Coding in Assembly requires a mix of:
80% of brain, passion, intuition, creativity
10% of programming skills
10% of alcoholic levels in your blood.

My Code Sites:
http://rosasm.freeforums.org
http://winasm.tripod.com

guga

JJ´s code is very close, but...it fails if we have  matrix like:


[ValueD2:   F$ 1, 2, 3, 4, 5, 6,
                F$ 7, 8, 9, 10, 11, 12,
                F$ 13, 14, 15, 16, 17, 18,
                F$ 19, 20, 21, 22, 23, 24
                F$ 25, 26, 27, 28, 29, 30]

call Fast_transpose_blockJJ ValueD2, Output, 6,5


Siekmanski´s will crash, because the width and height are smaller then 16. So i couldn´t test his version yet on this example.
Coding in Assembly requires a mix of:
80% of brain, passion, intuition, creativity
10% of programming skills
10% of alcoholic levels in your blood.

My Code Sites:
http://rosasm.freeforums.org
http://winasm.tripod.com

Siekmanski

Wrote another faster 4 by 4 transpose routine...

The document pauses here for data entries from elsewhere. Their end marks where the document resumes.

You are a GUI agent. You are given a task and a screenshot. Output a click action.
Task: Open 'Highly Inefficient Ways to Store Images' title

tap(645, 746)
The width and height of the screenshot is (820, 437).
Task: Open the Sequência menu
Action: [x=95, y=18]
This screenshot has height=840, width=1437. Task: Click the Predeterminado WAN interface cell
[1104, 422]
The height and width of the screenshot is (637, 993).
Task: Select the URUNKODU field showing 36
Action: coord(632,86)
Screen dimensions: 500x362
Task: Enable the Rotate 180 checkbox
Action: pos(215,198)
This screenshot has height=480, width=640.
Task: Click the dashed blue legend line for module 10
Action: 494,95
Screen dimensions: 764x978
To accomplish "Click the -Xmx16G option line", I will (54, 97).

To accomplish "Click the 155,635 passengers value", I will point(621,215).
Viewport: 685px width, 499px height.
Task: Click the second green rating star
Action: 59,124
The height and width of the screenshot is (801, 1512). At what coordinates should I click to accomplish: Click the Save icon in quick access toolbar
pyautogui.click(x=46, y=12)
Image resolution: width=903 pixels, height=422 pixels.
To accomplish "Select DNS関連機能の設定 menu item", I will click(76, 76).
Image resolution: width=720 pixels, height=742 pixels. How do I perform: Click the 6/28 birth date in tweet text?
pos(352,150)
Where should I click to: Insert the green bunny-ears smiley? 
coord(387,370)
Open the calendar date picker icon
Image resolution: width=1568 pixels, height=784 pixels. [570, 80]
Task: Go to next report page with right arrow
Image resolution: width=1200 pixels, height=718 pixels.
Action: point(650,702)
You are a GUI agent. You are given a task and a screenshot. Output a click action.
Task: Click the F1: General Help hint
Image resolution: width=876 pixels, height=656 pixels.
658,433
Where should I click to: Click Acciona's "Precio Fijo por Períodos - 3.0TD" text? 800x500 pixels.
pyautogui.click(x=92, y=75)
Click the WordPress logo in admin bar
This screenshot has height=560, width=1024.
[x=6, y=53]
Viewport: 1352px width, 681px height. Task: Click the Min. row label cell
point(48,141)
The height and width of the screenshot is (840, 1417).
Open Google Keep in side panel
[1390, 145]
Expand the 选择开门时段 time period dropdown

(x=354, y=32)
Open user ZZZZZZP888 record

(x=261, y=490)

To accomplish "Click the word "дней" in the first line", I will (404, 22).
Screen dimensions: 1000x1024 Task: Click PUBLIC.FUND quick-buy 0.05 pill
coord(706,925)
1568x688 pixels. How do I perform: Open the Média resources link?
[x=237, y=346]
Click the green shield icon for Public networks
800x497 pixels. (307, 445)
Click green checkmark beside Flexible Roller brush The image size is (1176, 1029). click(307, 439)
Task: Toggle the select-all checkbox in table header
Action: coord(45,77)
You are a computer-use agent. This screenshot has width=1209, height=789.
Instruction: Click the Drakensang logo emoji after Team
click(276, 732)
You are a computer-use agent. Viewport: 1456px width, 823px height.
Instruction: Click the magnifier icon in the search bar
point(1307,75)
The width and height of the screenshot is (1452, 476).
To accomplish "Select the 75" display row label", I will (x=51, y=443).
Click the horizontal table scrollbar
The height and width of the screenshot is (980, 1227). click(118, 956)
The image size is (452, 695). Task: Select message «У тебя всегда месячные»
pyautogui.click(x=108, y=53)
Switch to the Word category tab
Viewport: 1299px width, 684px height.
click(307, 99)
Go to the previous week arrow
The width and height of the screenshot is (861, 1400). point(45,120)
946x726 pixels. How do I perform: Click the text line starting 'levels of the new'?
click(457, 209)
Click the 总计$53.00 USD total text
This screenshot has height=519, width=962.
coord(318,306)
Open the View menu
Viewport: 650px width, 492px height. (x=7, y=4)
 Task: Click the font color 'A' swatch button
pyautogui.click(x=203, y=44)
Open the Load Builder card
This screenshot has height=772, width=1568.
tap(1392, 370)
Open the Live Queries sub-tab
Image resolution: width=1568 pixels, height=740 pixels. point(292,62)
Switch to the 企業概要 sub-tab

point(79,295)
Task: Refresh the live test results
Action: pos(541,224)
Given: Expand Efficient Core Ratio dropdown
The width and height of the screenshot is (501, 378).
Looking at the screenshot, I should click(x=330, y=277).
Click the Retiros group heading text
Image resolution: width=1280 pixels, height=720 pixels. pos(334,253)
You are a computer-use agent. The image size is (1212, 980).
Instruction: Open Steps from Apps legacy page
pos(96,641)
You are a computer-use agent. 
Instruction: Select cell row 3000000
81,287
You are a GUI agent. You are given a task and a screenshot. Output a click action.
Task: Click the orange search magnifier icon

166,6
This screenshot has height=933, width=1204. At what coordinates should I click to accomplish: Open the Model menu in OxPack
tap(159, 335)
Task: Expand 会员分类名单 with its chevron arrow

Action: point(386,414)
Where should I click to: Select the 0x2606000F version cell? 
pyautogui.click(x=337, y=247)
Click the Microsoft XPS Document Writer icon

Creative coders use backward thinking techniques as a strategy.

jj2007

Quote from: guga on April 02, 2017, 01:56:12 PMBut...how to make it work for any matrix size (or sizes not multiple of 4) ? I mean, width = 11, height = 23...or width = 3 height = 2 etc ?

Simple solution: Check the size and take my fast version if possible, or my version A if too small. After all, why should small matrices need a fast solution?